- Film poster
- Directed by: Marius Penczner
- Written by: Marius Penczner; John Gillick;
- Produced by: Marius Penczner; Nancy Donelson;
- Starring: Larry Raspberry; James Raspberry; John Gillick;
- Production company: Penczner Productions
- Release date: August 10, 1982 (UK);
- Running time: 105 minutes
- Country: United States
- Language: English

= I Was a Zombie for the F.B.I. =

I Was a Zombie for the F.B.I. is a 1982 science fiction black-and-white film. It was directed by Marius Penczner and filmed by students from Memphis State University, now known as the University of Memphis.

==Plot==
After landing by Pleasantville, United States, the aliens convince two Earth criminals to help them rule the world. The aliens hypnotize people into a "zomboid state" and unleash a reptilian creature. Two F.B.I. agents fight against the aliens, criminals, and the creature to combat the threat of imminent world domination.

==Production==
Inspired by 1950s science fiction films, I Was a Zombie for the F.B.I. was filmed in black-and-white by Memphis State students and was directed by Marius Penczner. The film's budget was $27,000, which came from the director's Emmy award-winning short film.
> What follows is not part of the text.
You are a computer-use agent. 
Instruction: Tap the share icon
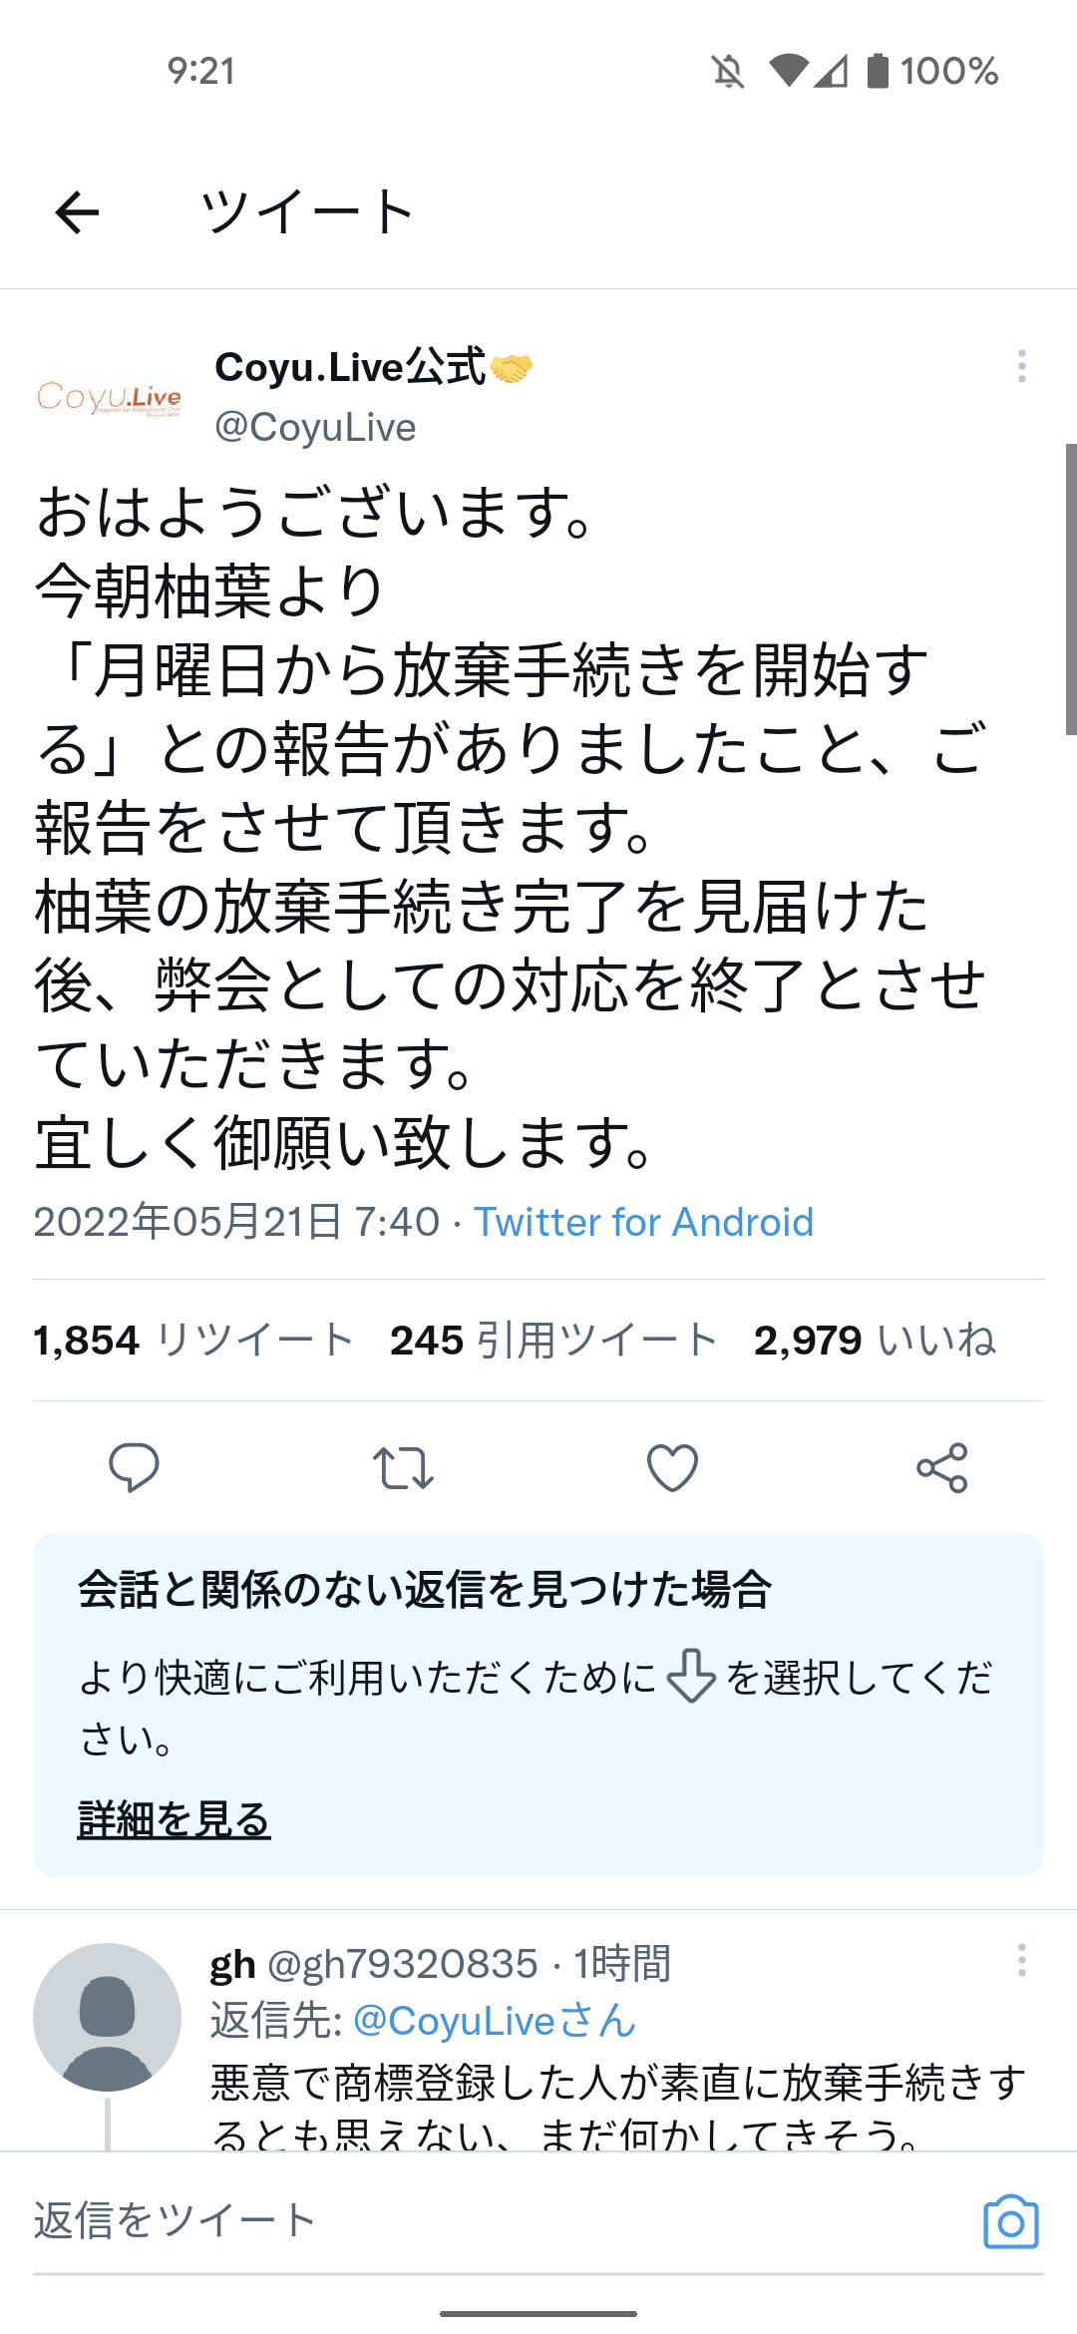tap(941, 1467)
The stop motion reptilian monster was later used in the director's film TV Dinners.

==Reception==
Bob Dylan and Dennis Hopper enjoyed the film, as did the bands ZZ Top and The Everly Brothers. Dylan said that he wished he was in the film.
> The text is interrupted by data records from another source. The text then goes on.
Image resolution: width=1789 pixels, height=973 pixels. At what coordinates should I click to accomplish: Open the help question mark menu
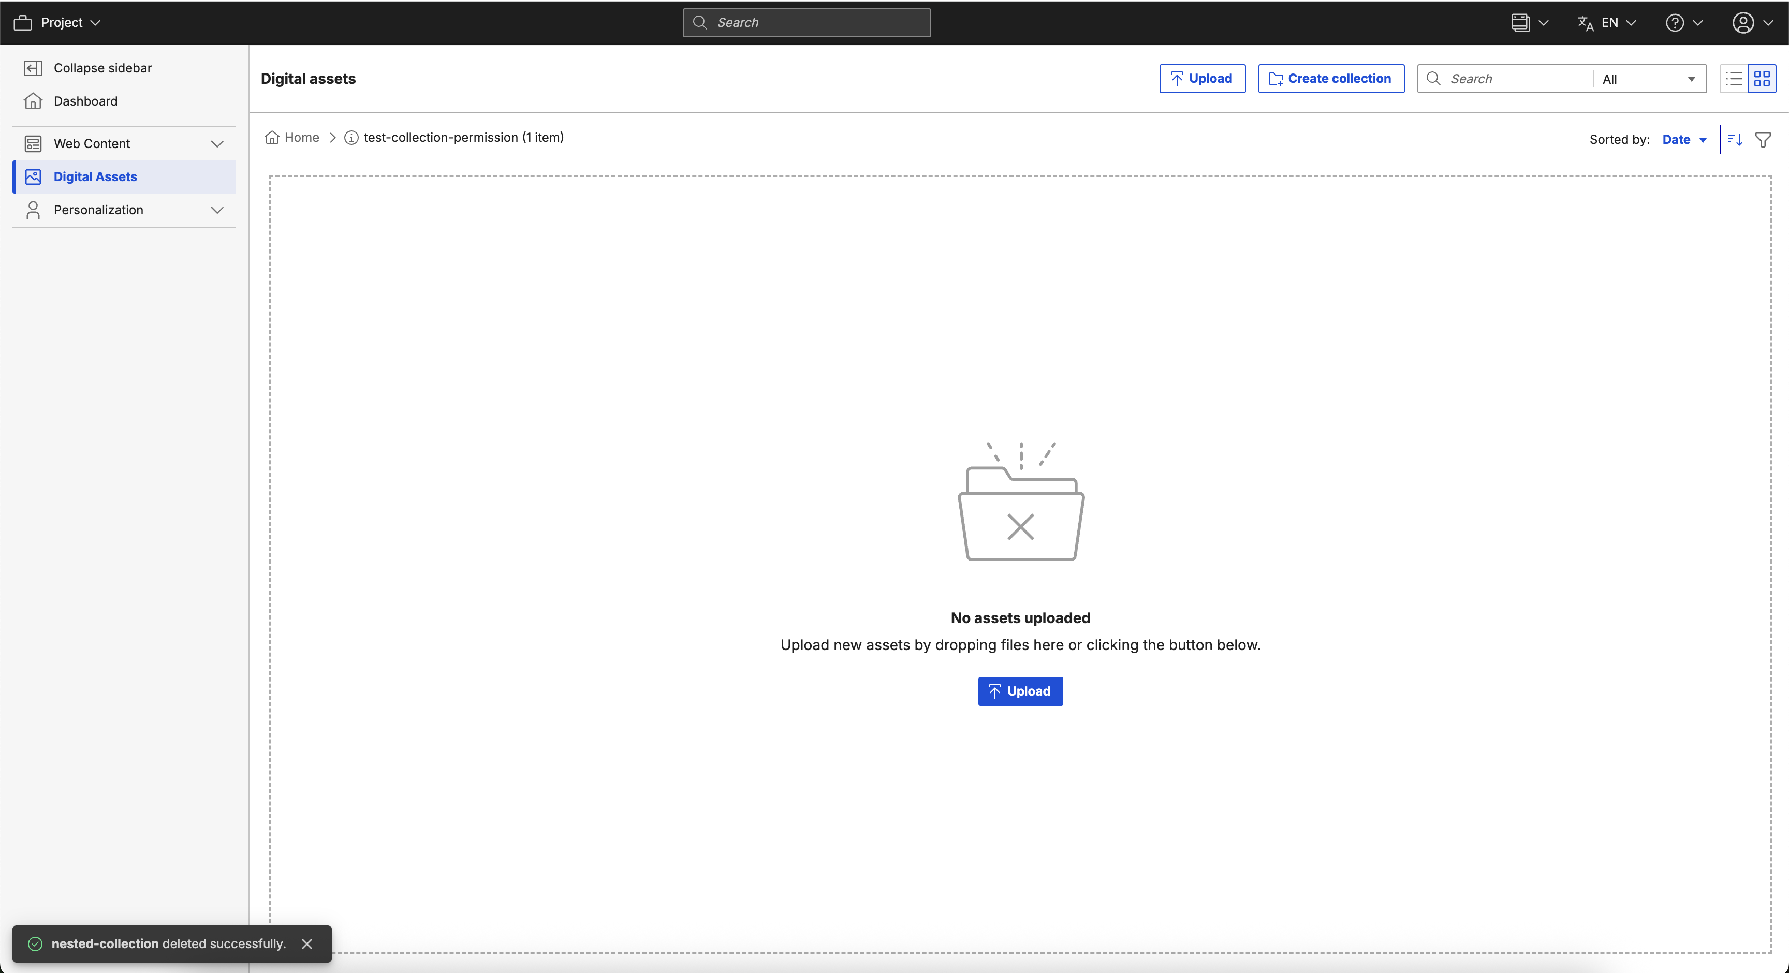tap(1674, 22)
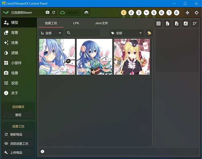Click the tag action button beside the tag filter

click(149, 33)
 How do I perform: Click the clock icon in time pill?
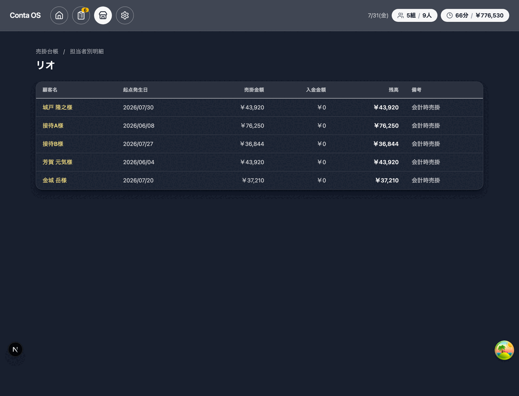pos(450,15)
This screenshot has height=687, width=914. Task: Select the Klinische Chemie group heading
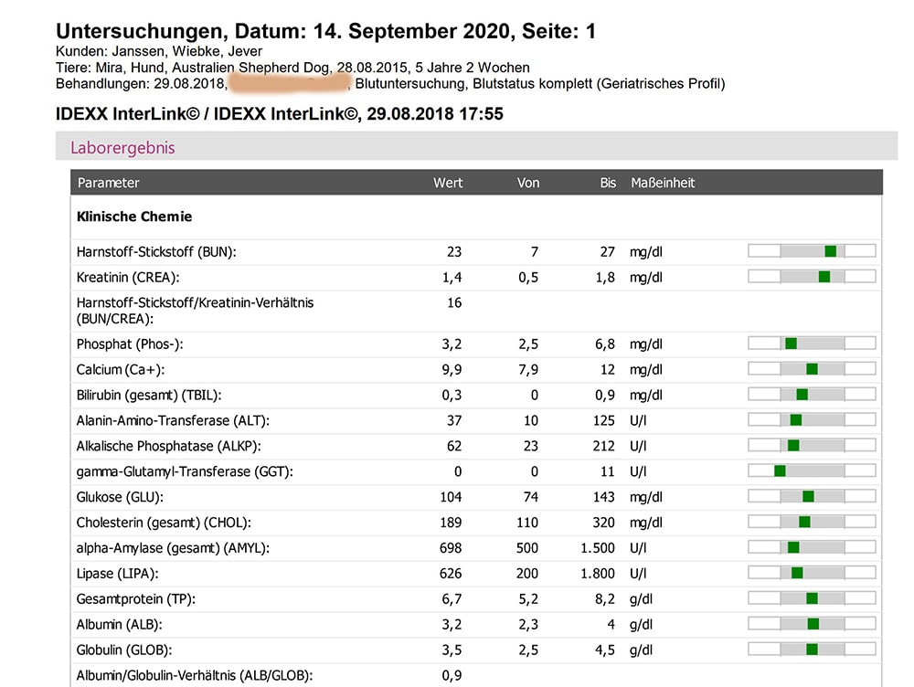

Mac McEntire, writing for DVD Verdict, said that he liked the film, but that "long stretches of dialogue with little to no action might be true to the era to which this film pays tribute, but it might move a little too slowly for some of today's viewers". Andy McKeague, of Monsters and Critics, wrote that "Zombie is a fun film, but one you need to be in the right mood for. It has all the markings of the 1950s TV cop shows it deliberately resembles and enough of the E.T. savvy to appeal to fans of Plan 9 to The X-files".

==Home media==
The film was first released on USA Network in 1995. It was released on DVD in 2005 with title cards, new footage, new effects, and different music. The director removed 33 minutes of footage from the film.